Hi Reza, thanks for reaction, comments inline.

On 5/21/19 1:02 AM, Reza Rokni wrote:
Hi,

If I have understood the use case correctly, your output is an ordered counter of state changes.

One approach  which might be worth exploring is outlined below, haven't had a chance to test it so could be missing pieces or be plane old wrong ( will try and come up with a test example later on to try it out).

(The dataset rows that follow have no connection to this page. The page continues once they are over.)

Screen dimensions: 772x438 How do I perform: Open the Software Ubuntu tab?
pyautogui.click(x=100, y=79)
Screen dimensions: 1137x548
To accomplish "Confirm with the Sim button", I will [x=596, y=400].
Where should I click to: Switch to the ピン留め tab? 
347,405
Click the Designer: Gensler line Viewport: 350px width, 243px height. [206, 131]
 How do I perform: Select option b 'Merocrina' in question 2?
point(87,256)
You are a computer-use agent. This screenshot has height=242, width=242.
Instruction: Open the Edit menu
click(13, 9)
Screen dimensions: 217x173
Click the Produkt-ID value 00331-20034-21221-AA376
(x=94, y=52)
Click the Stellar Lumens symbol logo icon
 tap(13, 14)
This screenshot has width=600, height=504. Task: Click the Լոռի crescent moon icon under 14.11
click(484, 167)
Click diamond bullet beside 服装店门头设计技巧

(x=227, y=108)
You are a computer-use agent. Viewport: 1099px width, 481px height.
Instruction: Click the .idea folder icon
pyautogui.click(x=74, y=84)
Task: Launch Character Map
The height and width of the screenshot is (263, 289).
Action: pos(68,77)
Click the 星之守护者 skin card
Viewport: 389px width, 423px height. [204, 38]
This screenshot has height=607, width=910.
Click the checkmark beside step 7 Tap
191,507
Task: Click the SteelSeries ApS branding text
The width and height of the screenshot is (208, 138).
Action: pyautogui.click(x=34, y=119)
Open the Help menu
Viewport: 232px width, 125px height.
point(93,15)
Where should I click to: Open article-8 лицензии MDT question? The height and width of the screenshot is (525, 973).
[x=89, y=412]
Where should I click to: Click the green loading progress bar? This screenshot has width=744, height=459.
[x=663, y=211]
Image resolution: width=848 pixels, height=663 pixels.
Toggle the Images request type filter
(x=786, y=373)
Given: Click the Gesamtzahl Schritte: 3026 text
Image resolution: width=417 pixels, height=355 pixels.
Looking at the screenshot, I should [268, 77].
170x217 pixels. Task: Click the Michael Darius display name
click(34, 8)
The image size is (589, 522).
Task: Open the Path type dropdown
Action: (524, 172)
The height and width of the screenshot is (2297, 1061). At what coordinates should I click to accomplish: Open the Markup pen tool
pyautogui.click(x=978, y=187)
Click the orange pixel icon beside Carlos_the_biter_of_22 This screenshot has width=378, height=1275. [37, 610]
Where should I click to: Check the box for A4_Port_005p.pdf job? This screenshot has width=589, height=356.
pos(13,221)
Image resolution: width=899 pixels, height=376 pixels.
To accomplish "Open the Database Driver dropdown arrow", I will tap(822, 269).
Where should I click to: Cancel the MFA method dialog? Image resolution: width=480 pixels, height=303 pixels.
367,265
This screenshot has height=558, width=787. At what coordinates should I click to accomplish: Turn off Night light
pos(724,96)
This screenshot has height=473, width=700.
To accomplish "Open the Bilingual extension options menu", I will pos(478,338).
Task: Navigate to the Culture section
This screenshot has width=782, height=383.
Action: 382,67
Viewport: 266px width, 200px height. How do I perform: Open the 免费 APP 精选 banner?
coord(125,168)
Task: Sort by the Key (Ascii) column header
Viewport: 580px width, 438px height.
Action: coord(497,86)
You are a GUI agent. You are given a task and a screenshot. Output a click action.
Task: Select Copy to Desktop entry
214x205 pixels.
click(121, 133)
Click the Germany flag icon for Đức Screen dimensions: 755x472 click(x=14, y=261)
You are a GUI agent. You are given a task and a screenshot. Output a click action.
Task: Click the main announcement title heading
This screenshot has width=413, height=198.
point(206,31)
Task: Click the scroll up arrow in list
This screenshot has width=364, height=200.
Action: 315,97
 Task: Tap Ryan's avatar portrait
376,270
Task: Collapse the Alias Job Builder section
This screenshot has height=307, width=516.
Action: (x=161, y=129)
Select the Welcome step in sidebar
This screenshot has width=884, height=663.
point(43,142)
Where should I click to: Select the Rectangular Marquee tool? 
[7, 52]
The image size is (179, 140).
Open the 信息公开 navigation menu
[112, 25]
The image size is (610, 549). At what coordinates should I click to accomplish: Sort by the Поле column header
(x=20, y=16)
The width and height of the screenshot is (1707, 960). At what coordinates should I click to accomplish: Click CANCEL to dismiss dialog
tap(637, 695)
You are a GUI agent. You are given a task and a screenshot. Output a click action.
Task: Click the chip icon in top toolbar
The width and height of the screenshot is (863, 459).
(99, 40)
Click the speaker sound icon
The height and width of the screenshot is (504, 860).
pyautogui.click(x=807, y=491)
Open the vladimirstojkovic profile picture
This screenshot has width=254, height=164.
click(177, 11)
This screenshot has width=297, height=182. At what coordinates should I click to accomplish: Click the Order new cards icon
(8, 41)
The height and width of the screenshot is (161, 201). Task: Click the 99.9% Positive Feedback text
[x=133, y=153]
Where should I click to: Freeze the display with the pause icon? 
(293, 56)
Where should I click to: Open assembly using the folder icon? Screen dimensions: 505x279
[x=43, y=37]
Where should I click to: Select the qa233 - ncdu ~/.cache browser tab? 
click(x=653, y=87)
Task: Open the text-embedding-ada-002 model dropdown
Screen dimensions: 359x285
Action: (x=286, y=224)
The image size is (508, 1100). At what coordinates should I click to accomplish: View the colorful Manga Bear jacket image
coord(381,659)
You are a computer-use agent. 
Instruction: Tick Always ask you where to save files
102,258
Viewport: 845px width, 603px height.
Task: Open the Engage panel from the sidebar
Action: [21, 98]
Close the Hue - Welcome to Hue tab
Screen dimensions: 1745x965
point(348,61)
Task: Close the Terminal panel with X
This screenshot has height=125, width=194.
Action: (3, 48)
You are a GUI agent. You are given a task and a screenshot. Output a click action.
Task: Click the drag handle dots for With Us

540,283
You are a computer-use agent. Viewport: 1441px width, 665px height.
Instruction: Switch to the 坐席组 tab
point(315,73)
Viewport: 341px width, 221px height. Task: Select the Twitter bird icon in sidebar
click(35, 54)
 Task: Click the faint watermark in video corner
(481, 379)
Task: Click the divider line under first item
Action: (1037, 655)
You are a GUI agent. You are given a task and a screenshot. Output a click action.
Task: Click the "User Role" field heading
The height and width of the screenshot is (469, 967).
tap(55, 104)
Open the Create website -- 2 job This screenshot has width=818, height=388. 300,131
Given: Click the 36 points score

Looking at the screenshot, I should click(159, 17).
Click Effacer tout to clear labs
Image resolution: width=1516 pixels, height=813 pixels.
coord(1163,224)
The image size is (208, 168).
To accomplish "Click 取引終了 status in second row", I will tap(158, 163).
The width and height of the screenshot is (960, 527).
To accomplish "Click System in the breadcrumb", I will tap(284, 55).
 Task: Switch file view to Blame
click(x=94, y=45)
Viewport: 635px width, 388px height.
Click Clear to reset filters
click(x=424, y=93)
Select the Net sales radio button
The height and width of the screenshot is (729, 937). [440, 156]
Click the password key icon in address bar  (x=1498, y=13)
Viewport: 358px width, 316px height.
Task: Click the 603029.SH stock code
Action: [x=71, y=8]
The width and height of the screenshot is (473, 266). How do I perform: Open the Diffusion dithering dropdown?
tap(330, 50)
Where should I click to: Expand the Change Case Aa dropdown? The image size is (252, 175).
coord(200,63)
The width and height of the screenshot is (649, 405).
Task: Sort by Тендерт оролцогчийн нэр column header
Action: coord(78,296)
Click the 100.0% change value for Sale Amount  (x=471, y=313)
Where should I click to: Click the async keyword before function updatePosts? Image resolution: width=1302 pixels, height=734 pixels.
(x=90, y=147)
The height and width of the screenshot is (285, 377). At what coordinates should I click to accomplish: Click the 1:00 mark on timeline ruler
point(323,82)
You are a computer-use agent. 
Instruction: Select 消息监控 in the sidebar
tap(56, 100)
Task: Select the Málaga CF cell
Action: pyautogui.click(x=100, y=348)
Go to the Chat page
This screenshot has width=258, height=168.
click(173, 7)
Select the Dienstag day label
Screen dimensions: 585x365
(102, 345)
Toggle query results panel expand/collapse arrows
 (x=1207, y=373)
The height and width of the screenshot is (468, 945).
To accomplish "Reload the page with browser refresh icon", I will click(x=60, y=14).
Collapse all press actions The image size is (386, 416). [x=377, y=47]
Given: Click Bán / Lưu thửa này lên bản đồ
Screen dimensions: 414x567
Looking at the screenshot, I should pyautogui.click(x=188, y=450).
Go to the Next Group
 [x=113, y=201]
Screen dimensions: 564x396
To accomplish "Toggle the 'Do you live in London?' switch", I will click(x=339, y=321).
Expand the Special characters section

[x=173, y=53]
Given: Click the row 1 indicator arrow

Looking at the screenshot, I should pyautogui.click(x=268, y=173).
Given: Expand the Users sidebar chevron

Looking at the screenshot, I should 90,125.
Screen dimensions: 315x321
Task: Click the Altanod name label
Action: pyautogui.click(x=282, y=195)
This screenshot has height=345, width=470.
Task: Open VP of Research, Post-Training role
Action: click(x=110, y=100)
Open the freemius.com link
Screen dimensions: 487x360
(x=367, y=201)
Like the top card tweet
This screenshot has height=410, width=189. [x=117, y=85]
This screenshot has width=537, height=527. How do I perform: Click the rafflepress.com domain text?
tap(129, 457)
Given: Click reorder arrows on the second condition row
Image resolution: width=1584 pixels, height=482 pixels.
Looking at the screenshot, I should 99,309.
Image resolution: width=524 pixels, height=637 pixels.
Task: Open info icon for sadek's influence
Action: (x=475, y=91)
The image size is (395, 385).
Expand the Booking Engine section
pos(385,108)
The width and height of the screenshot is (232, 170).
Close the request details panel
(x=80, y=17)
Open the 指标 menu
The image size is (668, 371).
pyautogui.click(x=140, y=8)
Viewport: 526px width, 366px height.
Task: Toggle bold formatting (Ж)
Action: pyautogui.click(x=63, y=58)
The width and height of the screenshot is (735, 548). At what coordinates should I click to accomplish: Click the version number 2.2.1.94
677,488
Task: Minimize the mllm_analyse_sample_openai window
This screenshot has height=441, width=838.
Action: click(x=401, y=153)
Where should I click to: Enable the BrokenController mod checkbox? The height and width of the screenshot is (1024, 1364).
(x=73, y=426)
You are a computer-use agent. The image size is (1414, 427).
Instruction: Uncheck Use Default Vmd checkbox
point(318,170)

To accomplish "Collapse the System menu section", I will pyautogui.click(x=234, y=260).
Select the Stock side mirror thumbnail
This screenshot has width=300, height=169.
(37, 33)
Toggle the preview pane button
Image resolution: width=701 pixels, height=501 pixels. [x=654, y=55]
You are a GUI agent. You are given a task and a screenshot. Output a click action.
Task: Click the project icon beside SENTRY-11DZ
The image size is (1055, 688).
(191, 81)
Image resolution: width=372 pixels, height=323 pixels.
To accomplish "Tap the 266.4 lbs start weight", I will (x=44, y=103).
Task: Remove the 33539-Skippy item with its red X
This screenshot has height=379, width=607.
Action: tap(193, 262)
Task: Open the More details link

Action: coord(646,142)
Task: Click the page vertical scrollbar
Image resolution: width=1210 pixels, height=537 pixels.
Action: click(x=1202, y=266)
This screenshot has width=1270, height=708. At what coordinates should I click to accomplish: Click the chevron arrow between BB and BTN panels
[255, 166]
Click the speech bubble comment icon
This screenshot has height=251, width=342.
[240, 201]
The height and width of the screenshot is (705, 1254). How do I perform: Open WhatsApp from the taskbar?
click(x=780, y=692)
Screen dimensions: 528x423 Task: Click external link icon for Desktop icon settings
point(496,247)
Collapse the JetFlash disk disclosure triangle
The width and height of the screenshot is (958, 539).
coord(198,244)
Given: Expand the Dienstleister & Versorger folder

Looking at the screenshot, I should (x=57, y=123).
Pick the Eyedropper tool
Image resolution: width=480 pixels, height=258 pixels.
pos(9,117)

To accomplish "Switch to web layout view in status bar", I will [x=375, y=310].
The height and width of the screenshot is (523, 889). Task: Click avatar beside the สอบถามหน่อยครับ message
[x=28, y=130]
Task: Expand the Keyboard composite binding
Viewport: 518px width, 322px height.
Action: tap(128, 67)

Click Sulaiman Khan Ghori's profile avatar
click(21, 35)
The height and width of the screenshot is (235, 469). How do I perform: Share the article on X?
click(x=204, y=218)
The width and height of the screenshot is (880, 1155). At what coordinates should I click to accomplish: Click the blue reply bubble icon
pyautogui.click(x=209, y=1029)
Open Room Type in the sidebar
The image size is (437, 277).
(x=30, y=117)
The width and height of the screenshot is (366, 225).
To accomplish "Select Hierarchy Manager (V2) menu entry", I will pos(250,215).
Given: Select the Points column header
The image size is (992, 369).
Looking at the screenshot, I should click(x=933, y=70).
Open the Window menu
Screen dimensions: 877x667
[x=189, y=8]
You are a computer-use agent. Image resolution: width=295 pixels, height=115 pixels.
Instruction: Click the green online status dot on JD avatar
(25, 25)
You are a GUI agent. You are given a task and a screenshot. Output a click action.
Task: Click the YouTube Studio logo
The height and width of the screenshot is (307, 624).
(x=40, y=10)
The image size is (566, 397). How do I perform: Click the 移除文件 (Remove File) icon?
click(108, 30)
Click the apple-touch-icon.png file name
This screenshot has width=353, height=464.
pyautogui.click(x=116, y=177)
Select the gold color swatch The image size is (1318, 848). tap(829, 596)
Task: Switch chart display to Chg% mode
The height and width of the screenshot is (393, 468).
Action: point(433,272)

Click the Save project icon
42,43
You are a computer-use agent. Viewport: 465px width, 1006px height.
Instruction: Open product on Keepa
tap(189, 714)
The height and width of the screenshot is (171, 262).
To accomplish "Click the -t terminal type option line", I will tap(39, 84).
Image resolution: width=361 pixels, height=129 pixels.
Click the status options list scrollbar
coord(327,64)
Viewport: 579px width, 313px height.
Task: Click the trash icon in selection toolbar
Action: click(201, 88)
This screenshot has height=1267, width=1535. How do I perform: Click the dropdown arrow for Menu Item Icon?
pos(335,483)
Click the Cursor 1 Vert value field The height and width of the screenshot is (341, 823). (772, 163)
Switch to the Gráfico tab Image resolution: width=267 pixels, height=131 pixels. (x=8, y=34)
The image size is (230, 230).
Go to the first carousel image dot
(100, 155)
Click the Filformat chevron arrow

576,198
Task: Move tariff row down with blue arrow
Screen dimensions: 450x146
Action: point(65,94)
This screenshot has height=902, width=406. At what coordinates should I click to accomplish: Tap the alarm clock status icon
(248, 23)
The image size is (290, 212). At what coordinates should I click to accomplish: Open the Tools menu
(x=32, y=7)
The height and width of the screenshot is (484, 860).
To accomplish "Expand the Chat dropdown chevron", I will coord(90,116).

1 - Window into a small enough Duration such that the number of elements in a window per key can be read into memory structure for sorting.
2 - GBK
3 - In a DoFn do the ordering and output a Timestamped<V> elements that contain the state changes for just that window and the value of the last element {timestamp-00:00:00: (one: 1, zero: 0, lastElement : 0)}. This will cause memory pressure so your step 1 is important.
This is just an optimization, right?
4- Window these outputs into the Global Window with a Stateful DoFn

Because you finally have to do the stateful ParDo in Global window, you will end up with the same problem - the first three steps just might give you some extra time. But if you have enough data (long enough history, of very frequent changes, or both), then you will run into the same issues as without the optimization here. The BagState simply would not be able to hold all the data in batch case.

Jan

5-  Add elements to a BagState in the stateful dofn
6 - In the Global Window set an EventTimer to fire at time boundaries that match the time window that you need. Note Timers do not have a read function for the time that they are set. (Here is one way to set metadata to emulate a read function <https://stackoverflow.com/questions/55912522/setting-a-timer-to-the-minimum-timestamp-seen/55912542#55912542>) Again this can cause memory pressure.
7 - At each OnTimer,
7a-  read and sort the elements in the BagState,
7b - True up the state changes with the cross-window state changes from the list.
7c - Store the last accumulator into a different State

Sorry that was off the top of my head so could be missing things. For example LateData would need to be dealt with outside of this flow...

Cheers
Reza

On Tue, 21 May 2019 at 07:00, Kenneth Knowles <k...@apache.org <mailto:k...@apache.org>> wrote:

    Thanks for the nice small example of a calculation that depends on
    order. You are right that many state machines have this property.
    I agree w/ you and Luke that it is convenient for batch processing
    to sort by event timestamp before running a stateful ParDo. In
    streaming you could also implement "sort by event timestamp" by
    buffering until you know all earlier data will be dropped - a
    slack buffer up to allowed lateness.

    I do not think that it is OK to sort in batch and not in
    streaming. Many state machines diverge very rapidly when things
    are out of order. So each runner if they see the
    "@OrderByTimestamp" annotation (or whatever) needs to deliver
    sorted data (by some mix of buffering and dropping), or to reject
    the pipeline as unsupported.

    And also want to say that this is not the default case - many uses
    of state & timers in ParDo yield different results at the element
    level, but the results are equivalent at in the big picture. Such
    as the example of "assign a unique sequence number to each
    element" or "group into batches" it doesn't matter exactly what
    the result is, only that it meets the spec. And other cases like
    user funnels are monotonic enough that you also don't actually
    need sorting.

    Kenn

    On Mon, May 20, 2019 at 2:59 PM Jan Lukavský <je...@seznam.cz
    <mailto:je...@seznam.cz>> wrote:

        Yes, the problem will arise probably mostly when you have not
        well distributed keys (or too few keys). I'm really not sure
        if a pure GBK with a trigger can solve this - it might help to
        have data driven trigger. There would still be some doubts,
        though. The main question is still here - people say, that
        sorting by timestamp before stateful ParDo would be
        prohibitively slow, but I don't really see why - the sorting
        is very probably already there. And if not (hash grouping
        instead of sorted grouping), then the sorting would affect
        only user defined StatefulParDos.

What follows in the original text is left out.